The problem asks us to find the limit of the mathematical expression $$\dfrac {2-\sqrt {4-x}}{x}$$ as $$x$$ approaches $$0$$. This means we need to determine the value that the expression gets arbitrarily close to as $$x$$ gets closer and closer to $$0$$, but never actually reaches $$0$$.

**step2** Initial evaluation of the expression

First, let's try to substitute $$x=0$$ directly into the expression to see what happens.
For the numerator: $$2 - \sqrt{4-0} = 2 - \sqrt{4} = 2 - 2 = 0$$.
For the denominator: $$0$$.
Since we obtain the form $$\frac{0}{0}$$, which is an indeterminate form, we cannot find the limit by direct substitution.

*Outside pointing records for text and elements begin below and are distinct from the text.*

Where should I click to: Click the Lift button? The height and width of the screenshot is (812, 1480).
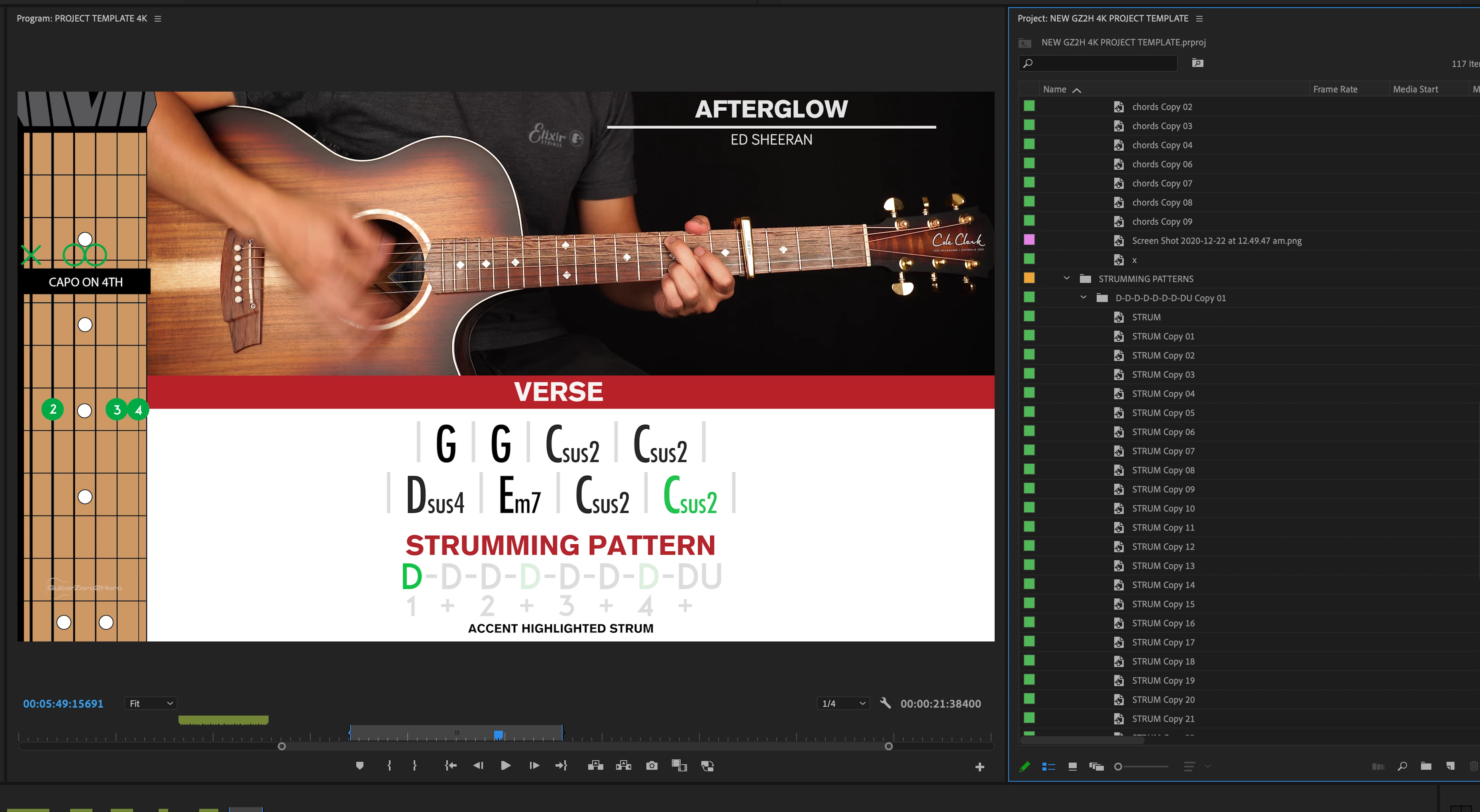596,765
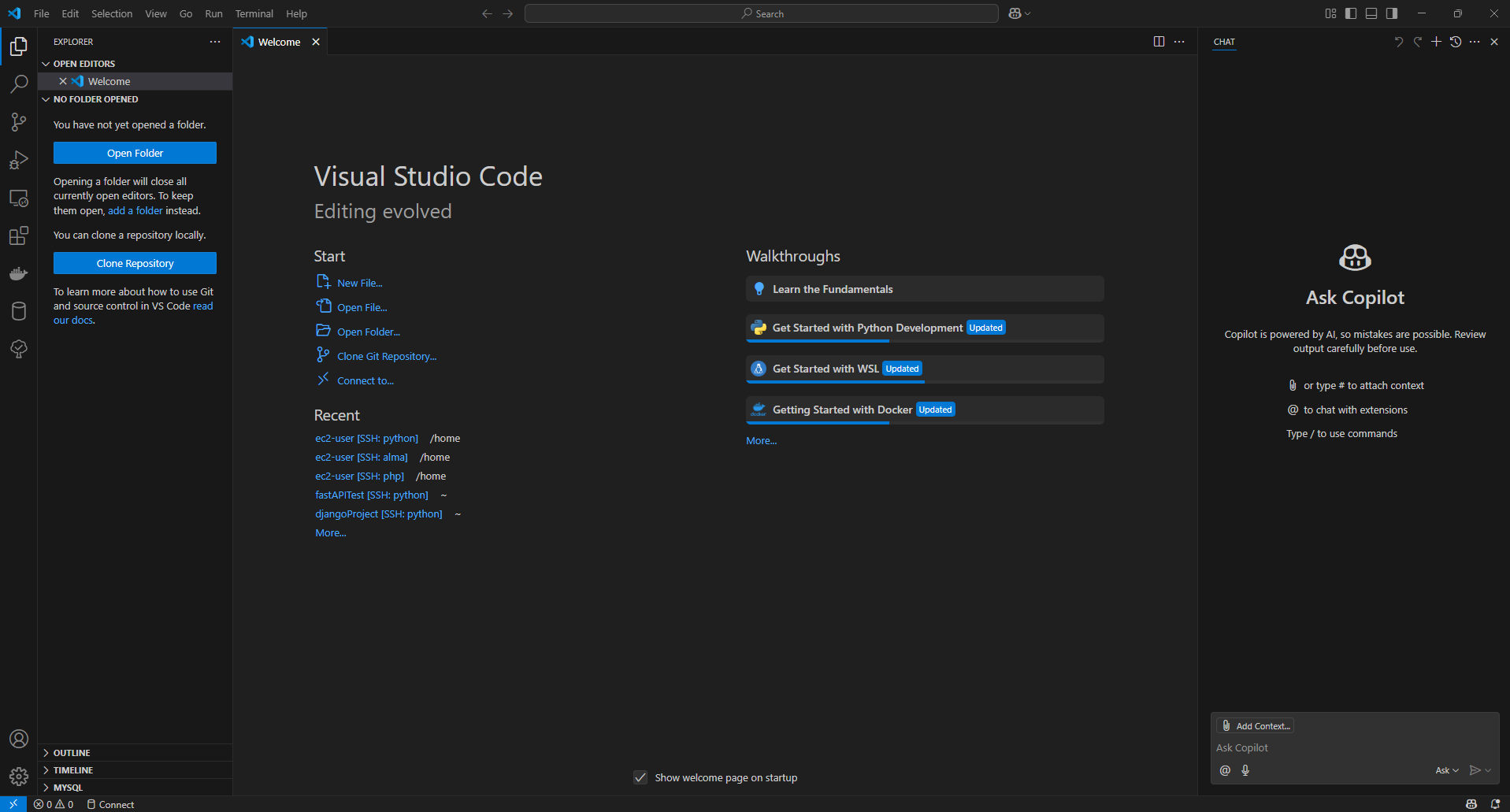Open the Run and Debug view

(x=19, y=160)
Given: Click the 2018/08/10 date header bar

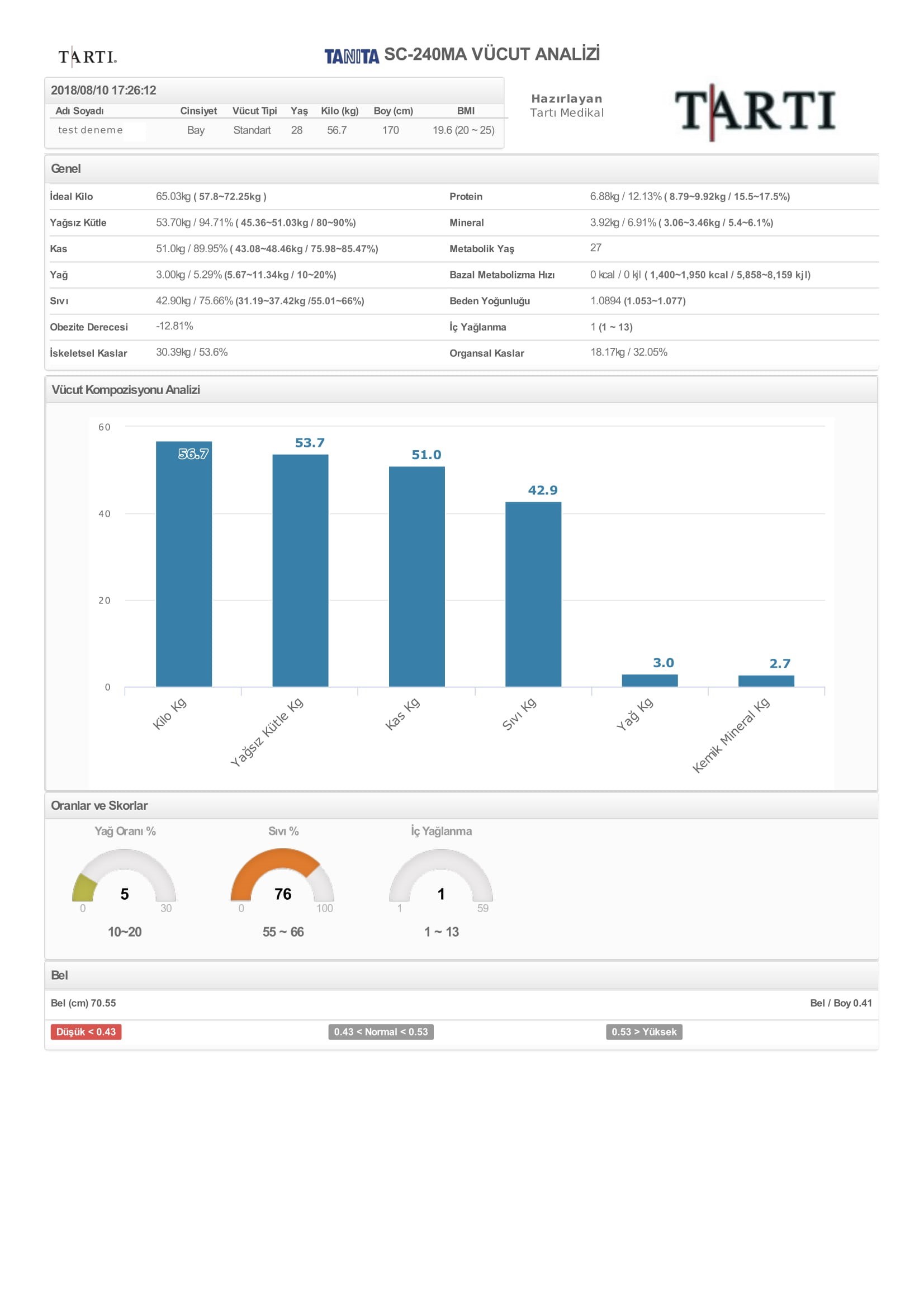Looking at the screenshot, I should pos(103,90).
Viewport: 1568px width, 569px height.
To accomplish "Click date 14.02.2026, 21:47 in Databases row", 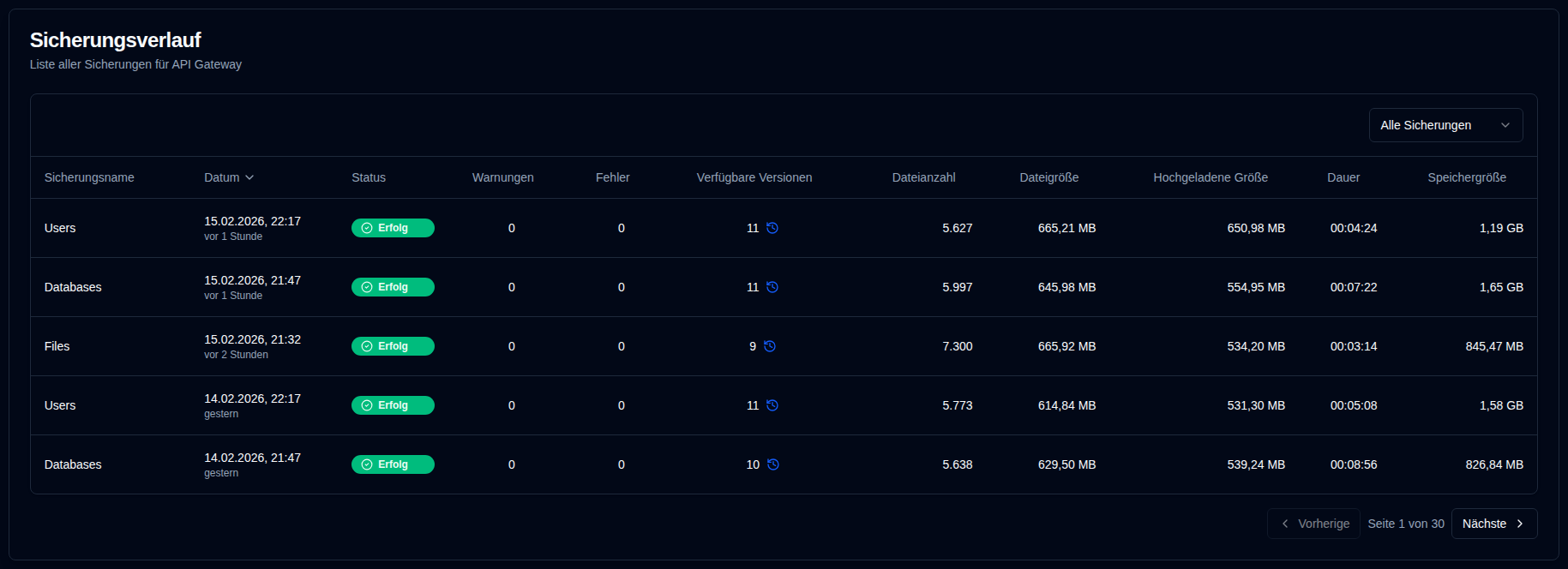I will (252, 458).
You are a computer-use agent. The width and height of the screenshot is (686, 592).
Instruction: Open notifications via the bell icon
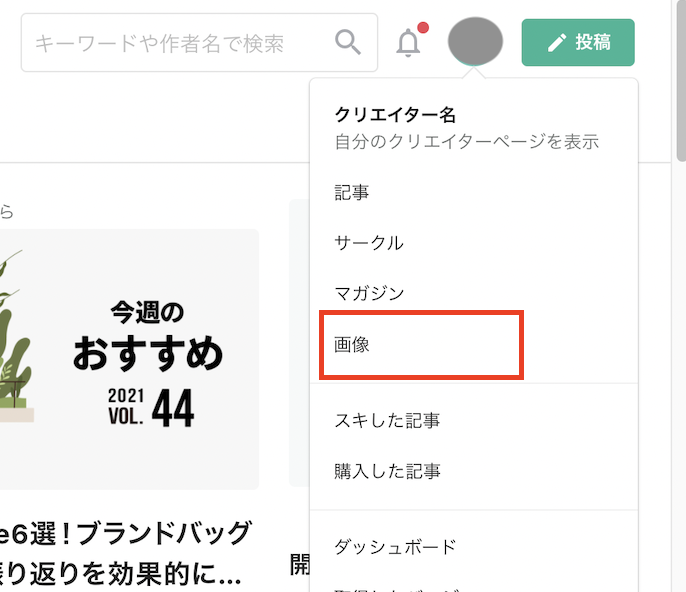pos(408,43)
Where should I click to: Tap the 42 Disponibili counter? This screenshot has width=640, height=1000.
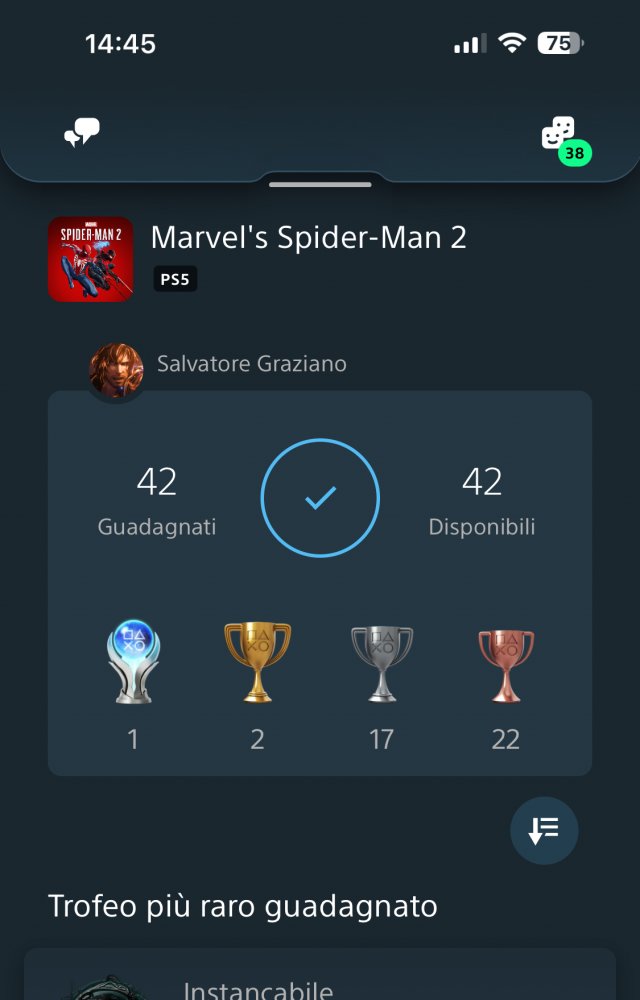point(482,500)
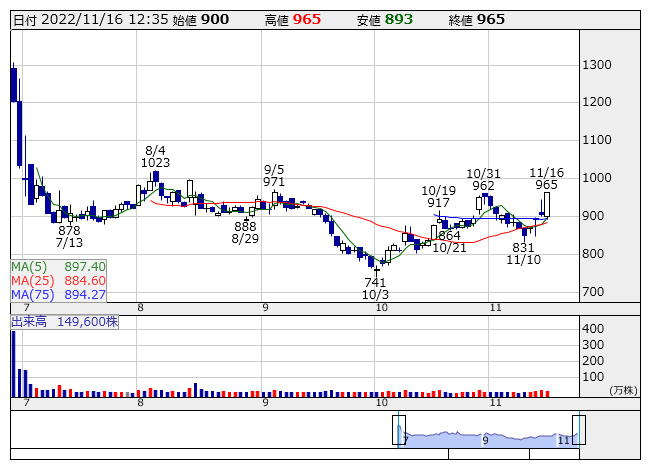Click the 11/10 low label 831
This screenshot has width=653, height=470.
(x=523, y=246)
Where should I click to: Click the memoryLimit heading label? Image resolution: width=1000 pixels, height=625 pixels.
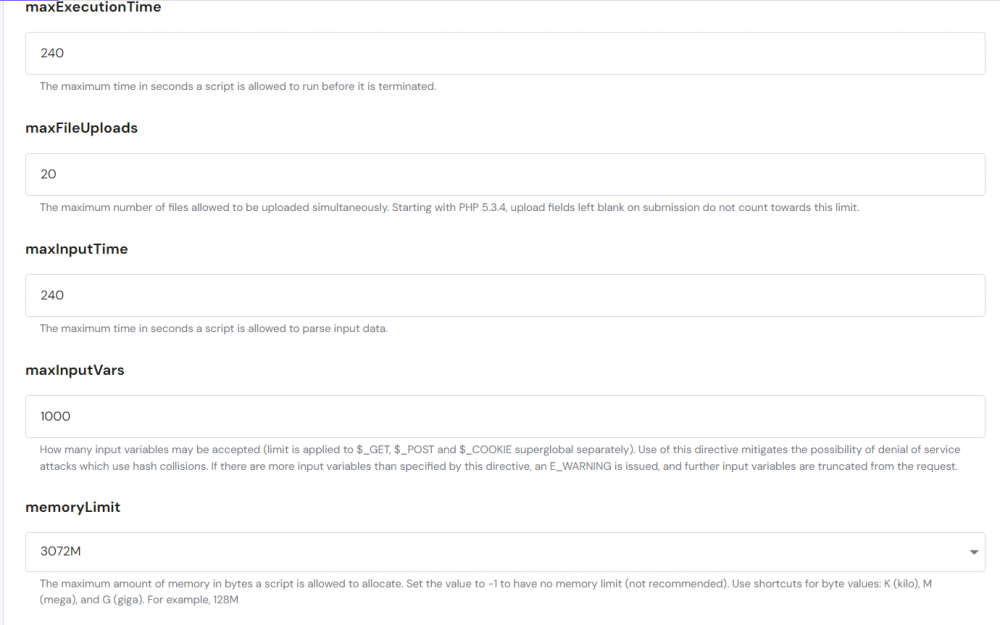[x=72, y=507]
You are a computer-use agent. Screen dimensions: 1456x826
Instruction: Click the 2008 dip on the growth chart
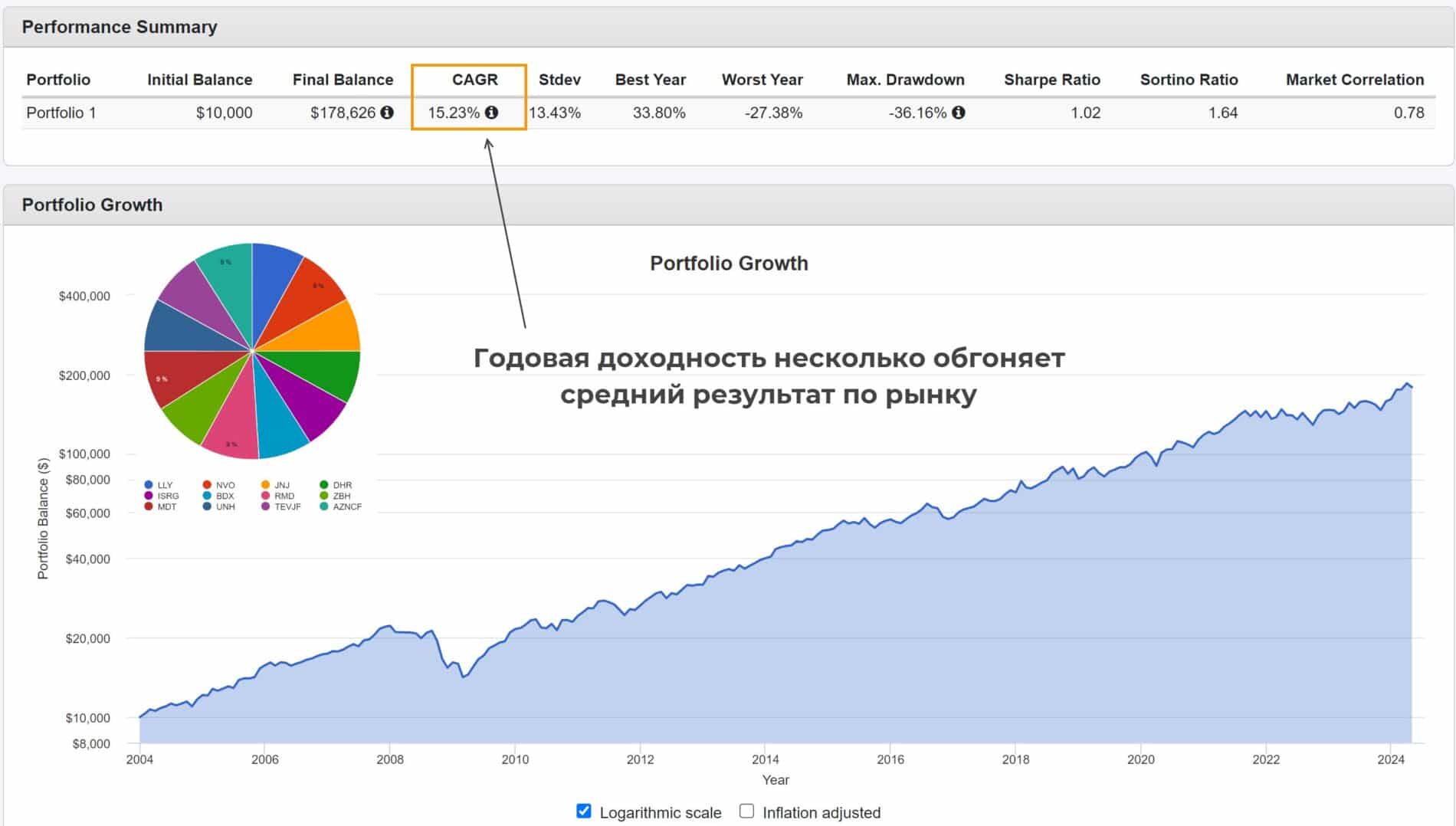463,676
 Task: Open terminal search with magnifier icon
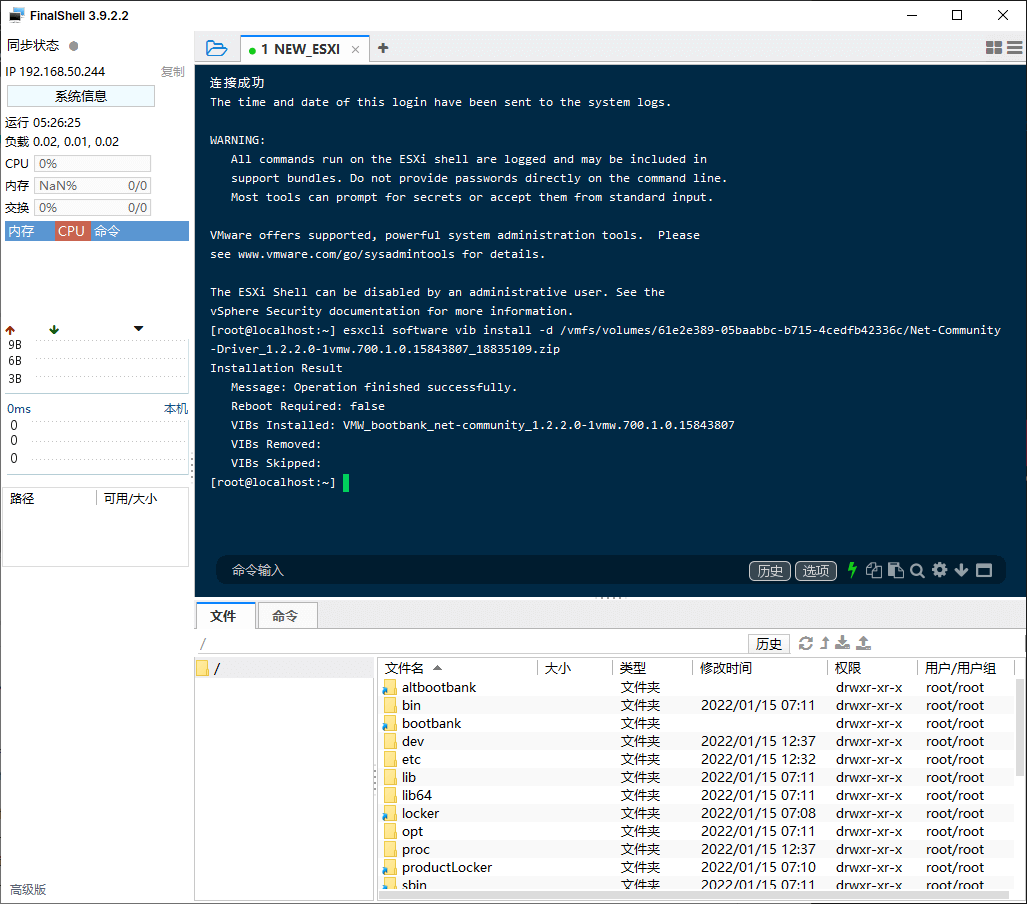(x=917, y=570)
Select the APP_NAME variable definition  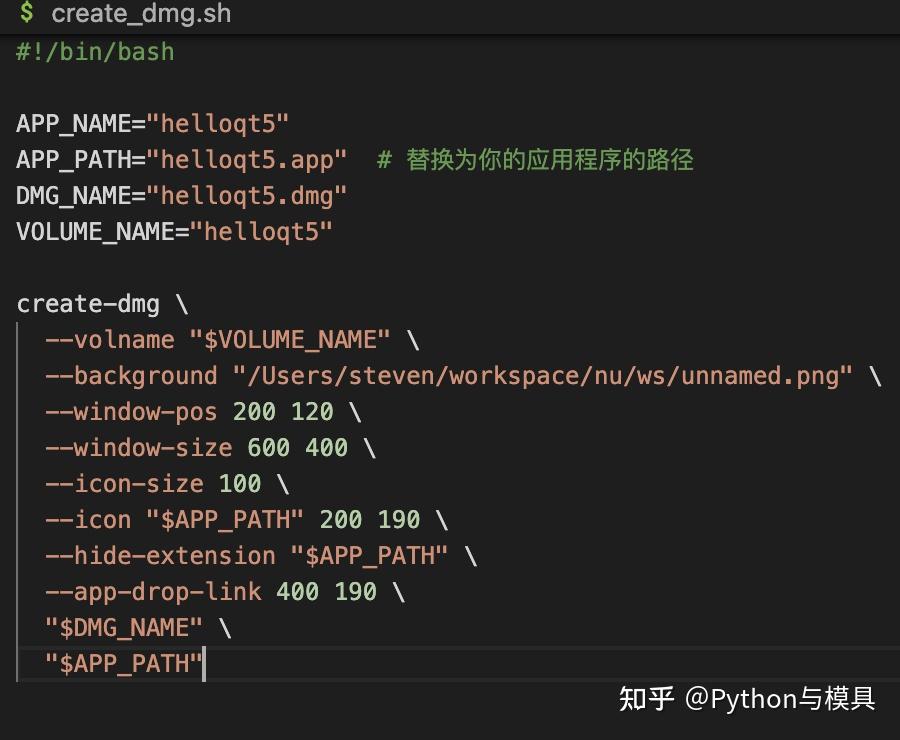150,123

This indicates that we need to simplify the expression before evaluating the limit.

**step3** Simplifying the expression using the conjugate

To simplify the expression, especially when dealing with square roots in the numerator or denominator, a common technique is to multiply by the conjugate. The numerator of our expression is $$2 - \sqrt{4-x}$$. The conjugate of this term is $$2 + \sqrt{4-x}$$.
We will multiply both the numerator and the denominator by this conjugate. Multiplying by $$\dfrac {2+\sqrt {4-x}}{2+\sqrt {4-x}}$$ is equivalent to multiplying by $$1$$, so it does not change the value of the original expression.
The original expression is: $$\dfrac {2-\sqrt {4-x}}{x}$$
Let's perform the multiplication:
$$\dfrac {2-\sqrt {4-x}}{x} \times \dfrac {2+\sqrt {4-x}}{2+\sqrt {4-x}}$$
For the numerator, we use the difference of squares identity: $$(a-b)(a+b) = a^2 - b^2$$. Here, $$a=2$$ and $$b=\sqrt{4-x}$$.
So, the numerator becomes:
$$ (2)^2 - (\sqrt{4-x})^2 = 4 - (4-x) $$
$$ = 4 - 4 + x $$
$$ = x $$
The denominator becomes:
$$ x(2 + \sqrt{4-x}) $$
Thus, the simplified expression is:
$$\dfrac {x}{x(2 + \sqrt{4-x})}$$

**step4** Cancelling common terms

Since we are considering the limit as $$x$$ approaches $$0$$, $$x$$ is a value very close to $$0$$ but not exactly $$0$$. This allows us to cancel the common factor $$x$$ from both the numerator and the denominator.
$$\dfrac {x}{x(2 + \sqrt{4-x})} = \dfrac {1}{2 + \sqrt{4-x}}$$

**step5** Evaluating the simplified expression for the limit

Now that the expression is simplified to $$\dfrac {1}{2 + \sqrt{4-x}}$$, we can substitute $$x=0$$ into this new expression without encountering an indeterminate form.
Substitute $$x=0$$:
$$\dfrac {1}{2 + \sqrt{4-0}}$$
$$= \dfrac {1}{2 + \sqrt{4}}$$
$$= \dfrac {1}{2 + 2}$$
$$= \dfrac {1}{4}$$
Therefore, the limit of the given expression as $$x$$ approaches $$0$$ is $$\dfrac {1}{4}$$.